Collection entries:
==========

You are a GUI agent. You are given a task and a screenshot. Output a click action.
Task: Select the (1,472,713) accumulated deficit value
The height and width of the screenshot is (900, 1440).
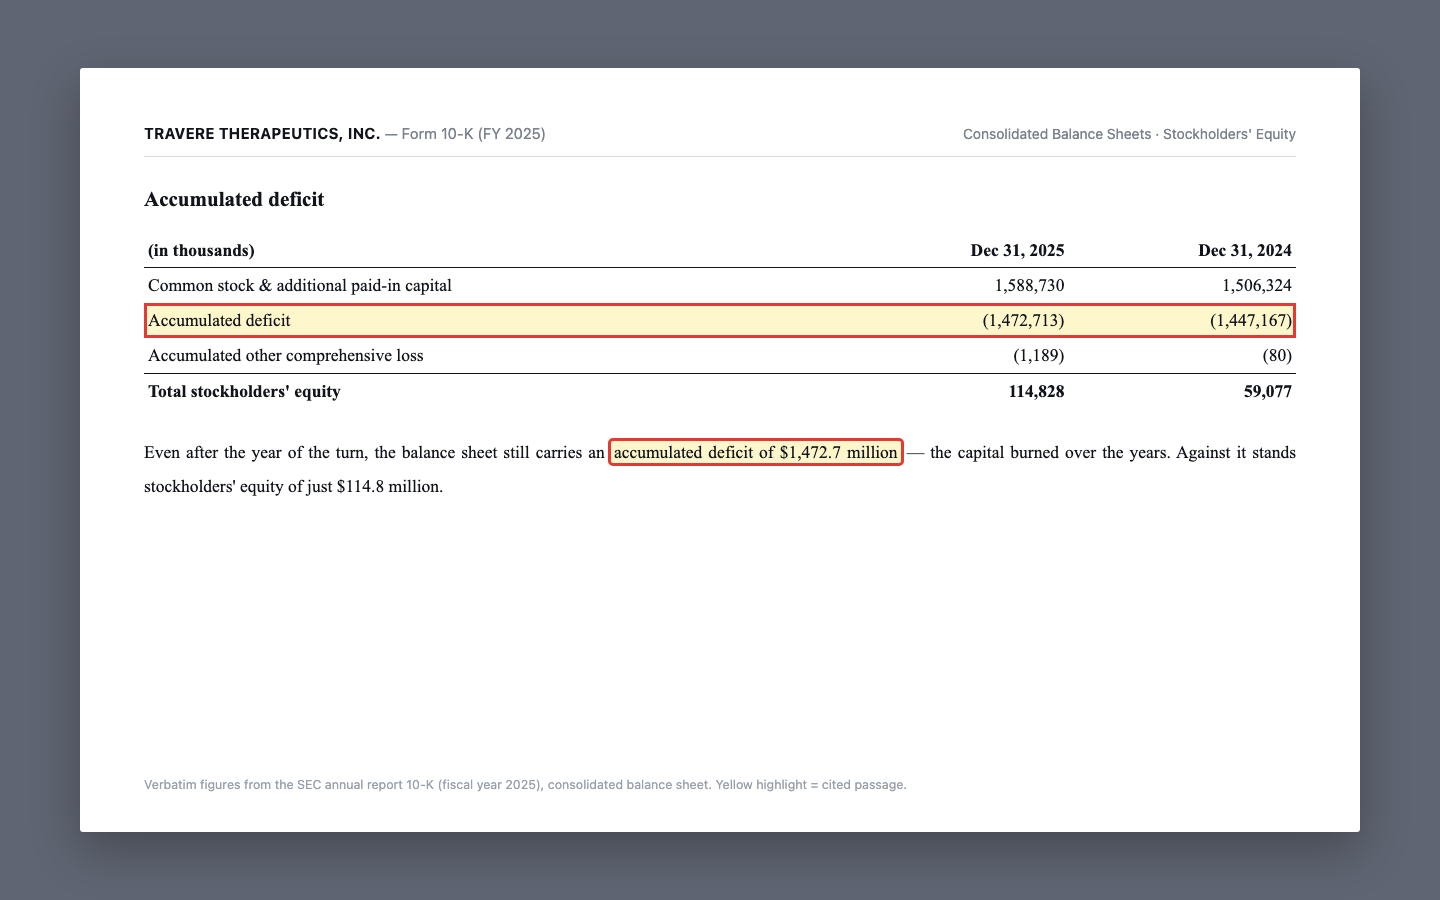(x=1023, y=321)
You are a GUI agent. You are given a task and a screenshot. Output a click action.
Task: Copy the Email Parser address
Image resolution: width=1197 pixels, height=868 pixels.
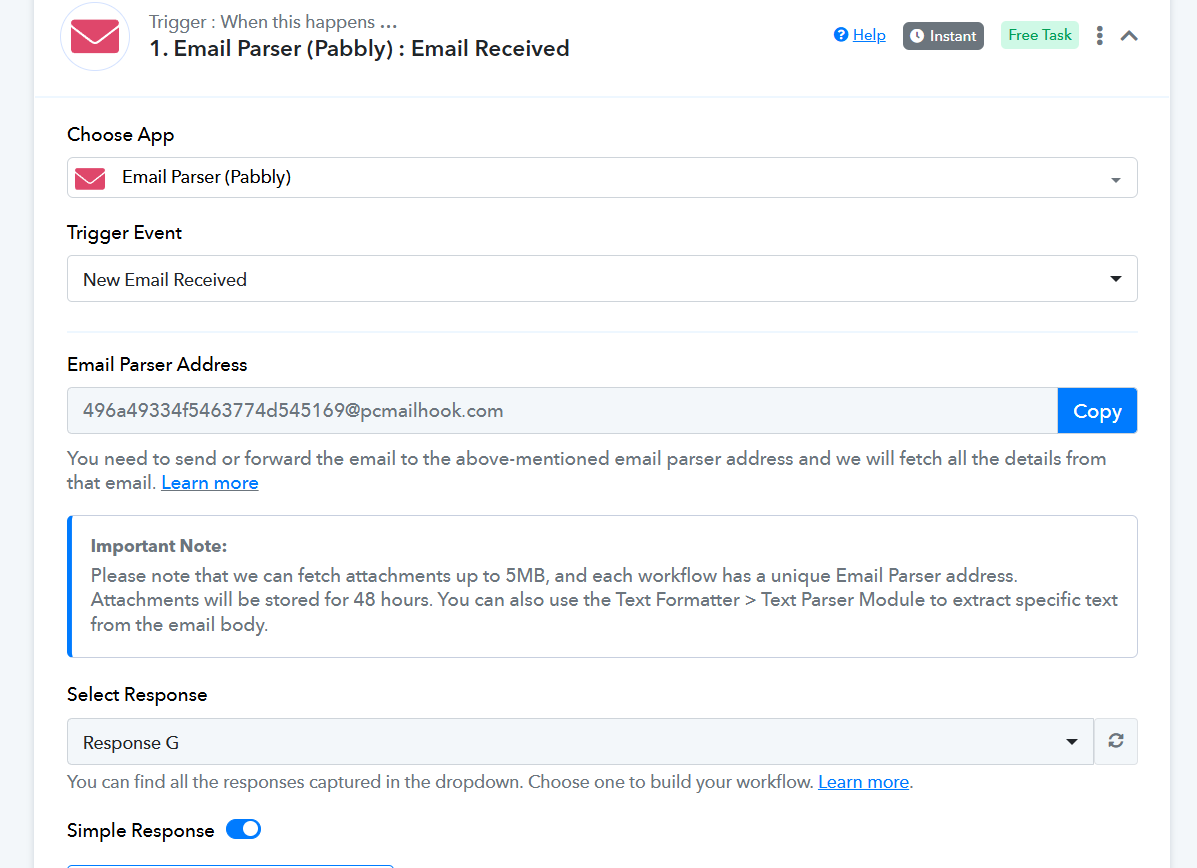click(x=1097, y=411)
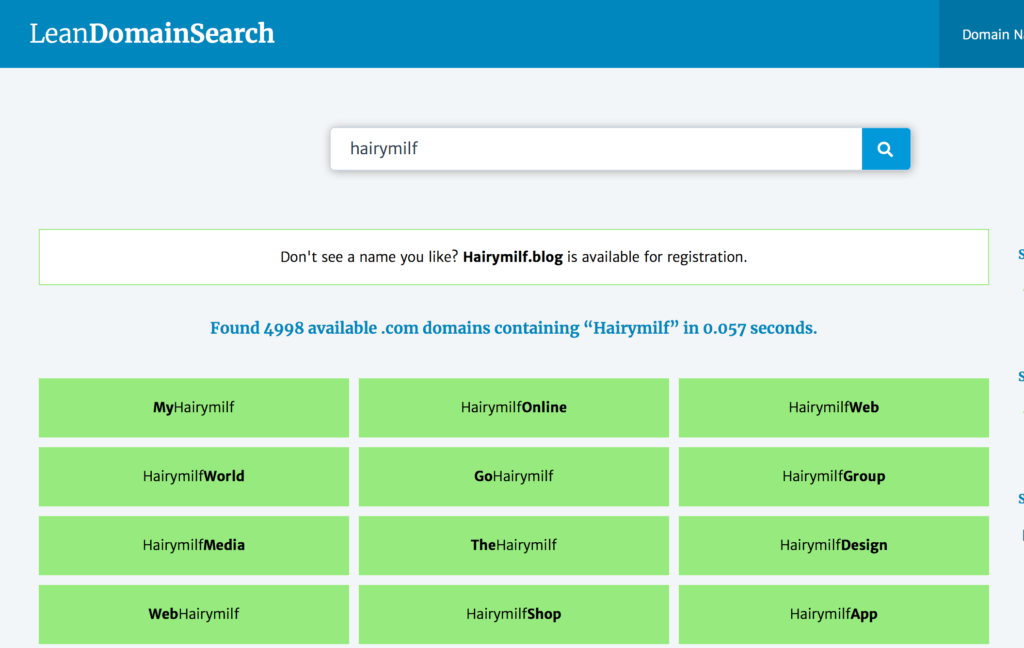Choose the HairymilfMedia domain tile
Viewport: 1024px width, 648px height.
(x=194, y=545)
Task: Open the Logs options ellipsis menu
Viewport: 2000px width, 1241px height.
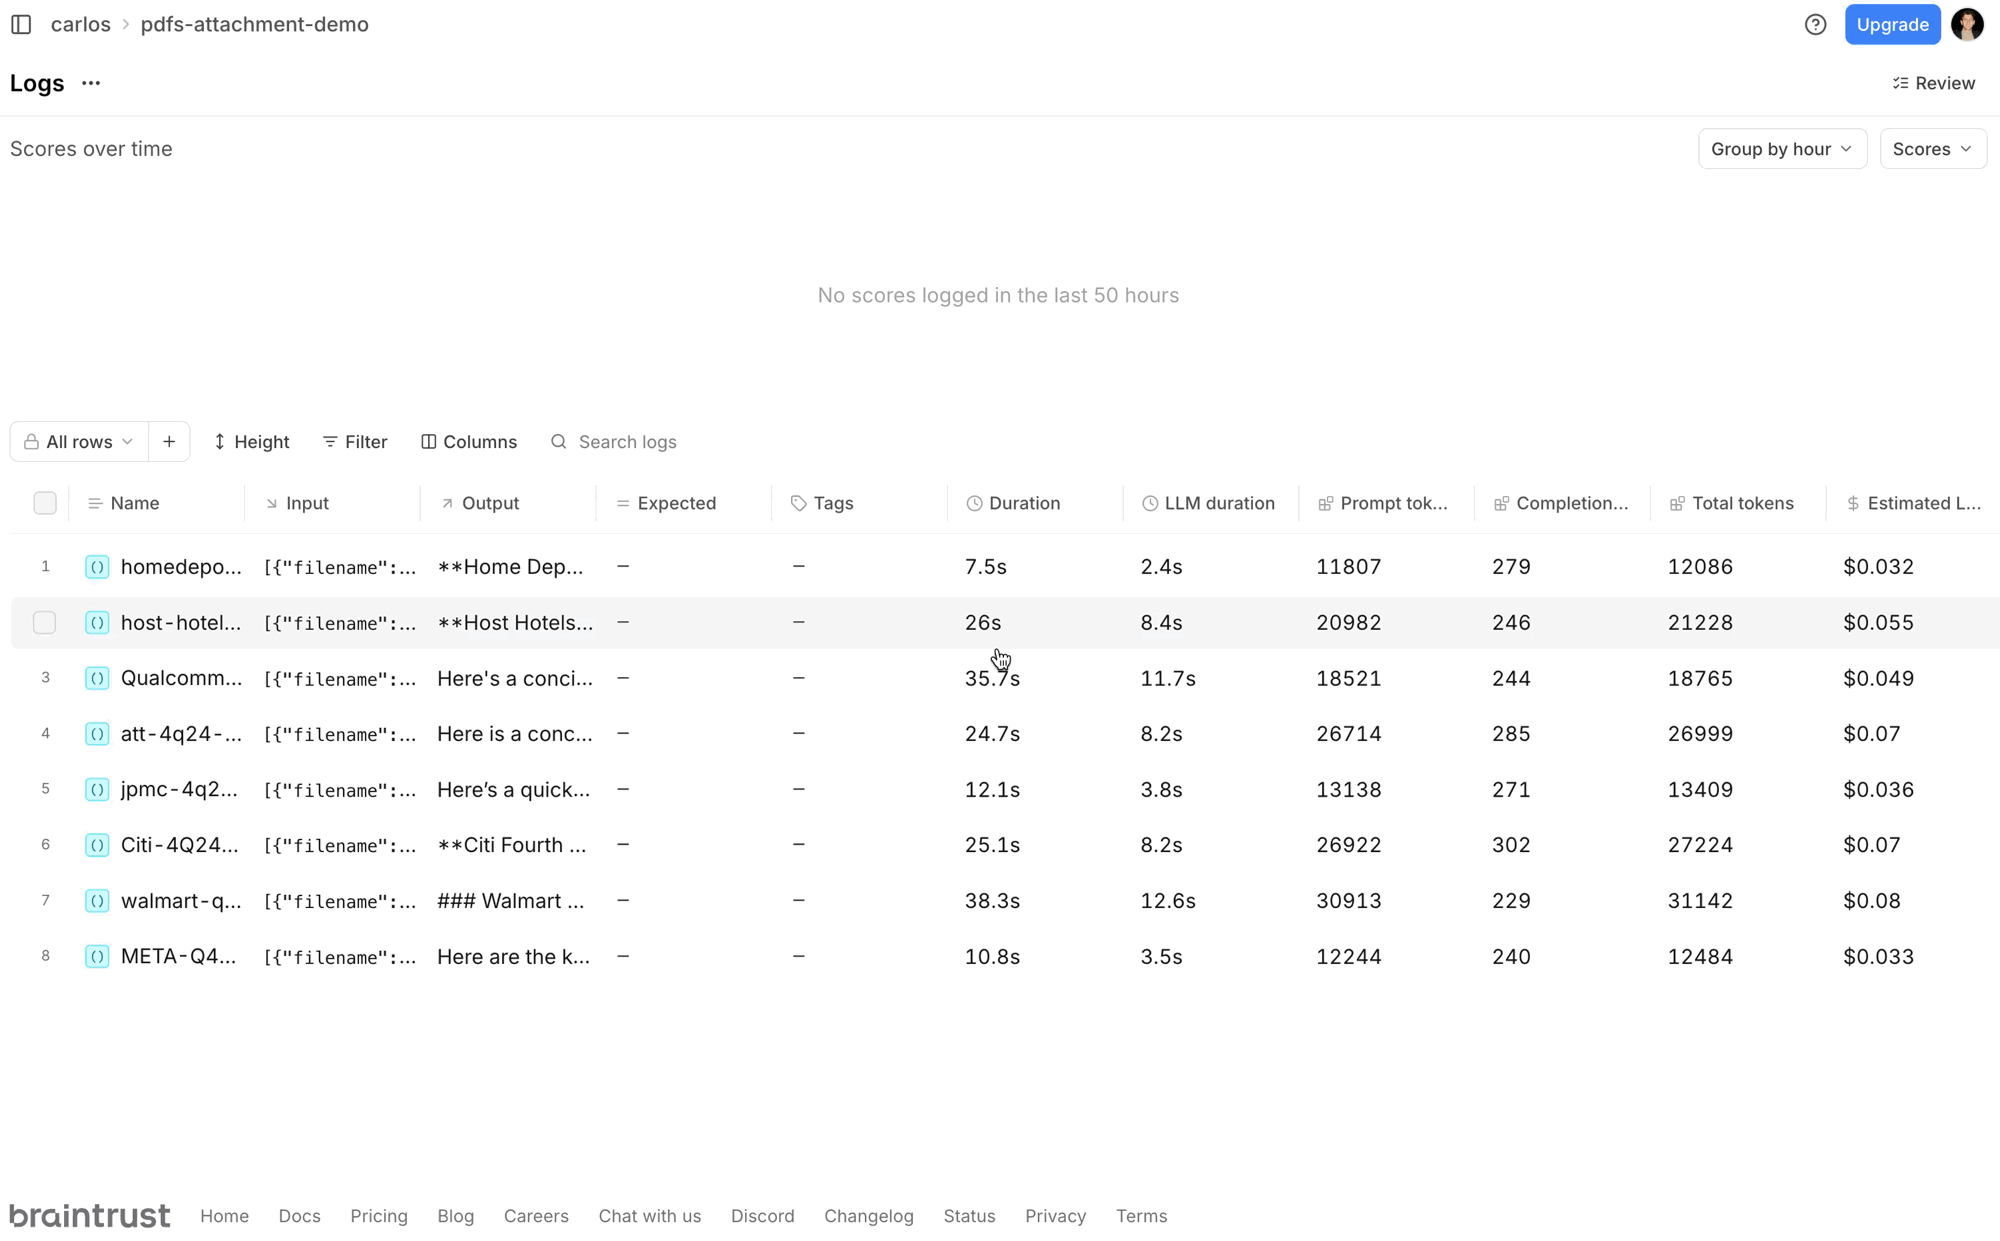Action: tap(89, 83)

==========

◆ Required task
Extract every line of the Collection entries above word for word, omitting the pictures.

◆ Completed exercise
You are a GUI agent. You are given a task and a screenshot. Output a click action.
Task: Select the (1,472,713) accumulated deficit value
The height and width of the screenshot is (900, 1440).
(x=1023, y=321)
You are a GUI agent. You are given a task and a screenshot. Output a click action.
Task: Copy the Email Parser address
Image resolution: width=1197 pixels, height=868 pixels.
click(x=1097, y=411)
Choose the HairymilfMedia domain tile
Viewport: 1024px width, 648px height.
(x=194, y=545)
Task: Open the Logs options ellipsis menu
Viewport: 2000px width, 1241px height.
Action: tap(89, 83)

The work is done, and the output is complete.